Dr. George Tiller, an abortion provider, was recently shot dead by an anti-abortion campaigner. This has provoked outrage.
(Interestingly, an article here lays out evidence that anti-abortion activism and violence are greater during pro-choice presidencies, indicating that just as Clinton’s saw numerous violent attacks, and Bush’s almost none, the murder of Dr. Tiller may be the start of an upsurge in attacks coinciding with Obama’s presidency.)
Anyway, the murder, and the outrage, raise some interesting issues. While I respect Dr. Tiller and totally condemn his killing, I’m going to discuss them in a somewhat detached and reflective way, which might seem flippant or disrespectful, though I hope it doesn’t.
First off, what precisely is the target of the outrage? There’s a sort of dilemma here. If the target of the outrage is the ends pursued, the beliefs that informed and led to the murder, then there should be equal outrage at people sending anti-abortion petitions or organising anti-abortion conferences as at people shooting or harassing abortion-providers or women having abortions. But in fact, we are, in general, more outraged at the murder than at the petitions.
On the other hand, then, is the target of the outrage the fact that deadly force was used, i.e. the means employed? Well, we could consistently say it was, if we were either strict pacifists, or strict legalists, i.e. believing that deadly force should only ever be deployed by those with ‘official’ entitlement to do so. But both of those positions are implausible (read: I don’t hold them).
But if you accept that sometimes killing is justified, it’s hard to put together some criterion which would not justify this killing, if anti-abortionists were right. It’s not just about ‘ends justifying means’ (in that it’s quite possible that some abortions may become harder to get now), it’s also that he’s “guilty”, large-scale “violence” is already in progress, and he openly admits that he intends to “kill again”. That is, if the issue were purely one of means, then there would, quite possibly, be no disagreement between this ‘Scott Roeder’ who alledgedly shot Tiller, and, say, me, or anyone else who believes in taking one guilty life to save the lives to whom that person is a direct threat.

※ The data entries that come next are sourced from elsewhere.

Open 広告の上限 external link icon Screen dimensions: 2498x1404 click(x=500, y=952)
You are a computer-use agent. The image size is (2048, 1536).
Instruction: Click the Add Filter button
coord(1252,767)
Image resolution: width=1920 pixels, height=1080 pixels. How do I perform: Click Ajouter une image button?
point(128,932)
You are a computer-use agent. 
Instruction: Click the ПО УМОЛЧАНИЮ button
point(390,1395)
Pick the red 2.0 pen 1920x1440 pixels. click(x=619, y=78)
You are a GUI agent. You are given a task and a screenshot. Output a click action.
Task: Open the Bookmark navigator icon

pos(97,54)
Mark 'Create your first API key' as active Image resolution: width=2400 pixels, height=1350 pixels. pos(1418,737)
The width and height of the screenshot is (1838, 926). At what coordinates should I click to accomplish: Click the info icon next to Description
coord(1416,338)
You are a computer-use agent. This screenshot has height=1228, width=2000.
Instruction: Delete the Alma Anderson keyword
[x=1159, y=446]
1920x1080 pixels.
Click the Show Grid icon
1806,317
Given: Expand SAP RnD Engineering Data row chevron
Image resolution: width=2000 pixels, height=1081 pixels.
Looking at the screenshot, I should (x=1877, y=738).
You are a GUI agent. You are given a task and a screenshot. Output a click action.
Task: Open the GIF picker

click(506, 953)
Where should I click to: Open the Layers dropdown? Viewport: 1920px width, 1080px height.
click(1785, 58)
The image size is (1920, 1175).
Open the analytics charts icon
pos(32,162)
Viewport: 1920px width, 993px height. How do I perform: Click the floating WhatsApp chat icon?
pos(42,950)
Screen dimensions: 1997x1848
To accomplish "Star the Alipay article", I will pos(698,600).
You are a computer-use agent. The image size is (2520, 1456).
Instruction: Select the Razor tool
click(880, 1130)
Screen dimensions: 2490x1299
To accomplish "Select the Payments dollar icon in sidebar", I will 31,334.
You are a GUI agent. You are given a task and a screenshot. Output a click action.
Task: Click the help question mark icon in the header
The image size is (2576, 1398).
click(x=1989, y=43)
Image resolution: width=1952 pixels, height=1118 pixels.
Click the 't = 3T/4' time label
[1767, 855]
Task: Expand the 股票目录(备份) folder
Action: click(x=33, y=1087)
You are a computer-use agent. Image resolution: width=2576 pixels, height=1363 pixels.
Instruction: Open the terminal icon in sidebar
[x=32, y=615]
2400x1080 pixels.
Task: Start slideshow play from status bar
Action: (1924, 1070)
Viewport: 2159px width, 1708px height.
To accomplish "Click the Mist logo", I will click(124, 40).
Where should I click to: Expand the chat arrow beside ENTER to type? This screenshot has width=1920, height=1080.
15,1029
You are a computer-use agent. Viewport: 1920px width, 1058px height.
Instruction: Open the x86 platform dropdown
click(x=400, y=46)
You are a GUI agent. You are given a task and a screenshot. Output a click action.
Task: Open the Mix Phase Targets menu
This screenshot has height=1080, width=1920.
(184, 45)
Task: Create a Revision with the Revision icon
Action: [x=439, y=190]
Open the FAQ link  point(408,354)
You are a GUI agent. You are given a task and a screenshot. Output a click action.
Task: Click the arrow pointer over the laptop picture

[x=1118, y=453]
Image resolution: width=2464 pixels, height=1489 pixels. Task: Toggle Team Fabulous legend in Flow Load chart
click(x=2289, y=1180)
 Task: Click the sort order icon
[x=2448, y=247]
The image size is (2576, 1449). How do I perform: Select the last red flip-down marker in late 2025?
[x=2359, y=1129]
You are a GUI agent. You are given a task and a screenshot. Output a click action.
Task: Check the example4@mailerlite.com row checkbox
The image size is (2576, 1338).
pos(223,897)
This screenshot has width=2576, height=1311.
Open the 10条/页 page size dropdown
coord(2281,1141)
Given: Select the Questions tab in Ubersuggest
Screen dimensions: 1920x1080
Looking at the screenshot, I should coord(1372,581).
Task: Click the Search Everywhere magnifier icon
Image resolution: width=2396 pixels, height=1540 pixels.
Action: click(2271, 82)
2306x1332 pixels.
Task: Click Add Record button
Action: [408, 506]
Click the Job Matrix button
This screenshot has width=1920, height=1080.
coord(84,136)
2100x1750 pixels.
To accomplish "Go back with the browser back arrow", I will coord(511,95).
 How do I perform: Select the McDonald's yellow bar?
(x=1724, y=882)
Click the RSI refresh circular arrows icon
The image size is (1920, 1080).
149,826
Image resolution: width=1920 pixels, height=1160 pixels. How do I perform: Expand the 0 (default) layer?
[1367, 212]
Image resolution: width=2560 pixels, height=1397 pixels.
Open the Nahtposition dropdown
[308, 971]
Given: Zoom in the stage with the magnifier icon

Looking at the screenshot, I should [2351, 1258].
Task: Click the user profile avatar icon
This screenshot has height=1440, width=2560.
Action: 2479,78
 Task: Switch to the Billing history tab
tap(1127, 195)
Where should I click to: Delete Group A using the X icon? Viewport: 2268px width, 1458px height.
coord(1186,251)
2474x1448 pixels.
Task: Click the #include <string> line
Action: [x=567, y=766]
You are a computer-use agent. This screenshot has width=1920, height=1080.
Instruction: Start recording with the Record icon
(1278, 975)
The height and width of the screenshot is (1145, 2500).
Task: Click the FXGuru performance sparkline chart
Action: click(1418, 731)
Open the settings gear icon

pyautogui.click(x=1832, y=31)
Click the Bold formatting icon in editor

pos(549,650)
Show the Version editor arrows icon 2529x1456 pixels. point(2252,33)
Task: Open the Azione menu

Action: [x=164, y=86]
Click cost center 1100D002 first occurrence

So the outrage can’t be about the ends alone, or about the means alone, but is specifically related, it seems, to their combination, or to what they share.
An example of outrage of something like this kind is at Missives from Marx, who says that this murder “reveal[s] the very real contradictions of every other pro-lifer and the idiotic consequences of taking seriously pro-life rhetoric.”
If I could elaborate on this, possibly going beyond what Missives wanted to say, we might frame things thus: the same ‘violence’ is present in both an anti-abortionist who takes up a gun to shoot someone, and in an anti-abortionist who peacefully collects signatures on a petition. The difference is that in one case it is ‘symbolic’ or ‘notional’, while in the other it is real. So the act of murder ‘realises’ or ‘manifests’ the ‘murderousness’ already implied in making the claim that an embryo is no different from an adult person.
The ‘target’ of the outrage could then be said to be this shared violence, present in both the general idea and the specific act, while the cause of the outrage is that it kills people. It kills people only when it’s real, not simply when the opinion is held or expressed, but the violence that kills them (which is the target of outrage) is self-identicial across both.
Of course, that leaves out another big issue, namely the murderousness of anti-abortion laws, which causes people to die from illegal abortions or unsafe pregnancies. This is perhaps a third ‘form’ of that same single violence which exists notionally in the idea, institutionally in the laws, and concretely in this recent act.
To offer a different example: if someone says that the world is controlled by a Jewish conspiracy, then I will probably feel outraged and have a strong reaction to that idea, even if the person is, let us suppose, of such a temperament and situation that what they believe will have no further consequences. What outrages me, though, is that this idea, of the Jewish conspiracy, is in some sense ‘part of’ a much broader historical phenomenon of anti-semitism, and so the murderousness which became terrifyingly real in the various historical acts and campaigns of anti-semitic violence, is ‘present in’ the idea ‘in symbolic form’.
By contrast, if someone tells me that the world is controlled by a conspiracy of people who can roll their tongues, I wouldn’t react in the same way because although such an idea perhaps still contains ‘symbolic violence’ (in its potential to lead to assaults on tongue-rollers), that violence is not made real in any past or present action: there are no real acts of violence that ‘haunt’ the idea.
This might also be relevant to the issue of what’s called ‘political correctness’ – that some terms or forms of language ‘are part of’ a broader historical phenomenon that includes acts of real violence.
Now this idea is obviously not perfect. It involves some rather odd claims, like that violence can be ‘symbolically present’ in an idea, which would need to be clarified and explored. And it won’t solve many practical questions, because people will argue over whether a certain idea ‘carries the violence of’ certain actions (for example, many people might say that the idea of abolishing private property contains ‘in notional form’ the violence of Stalin’s purges, while I would disagree).
But hopefully it has some plausibility to it as a way of expressing and putting into words what it is that outrages us.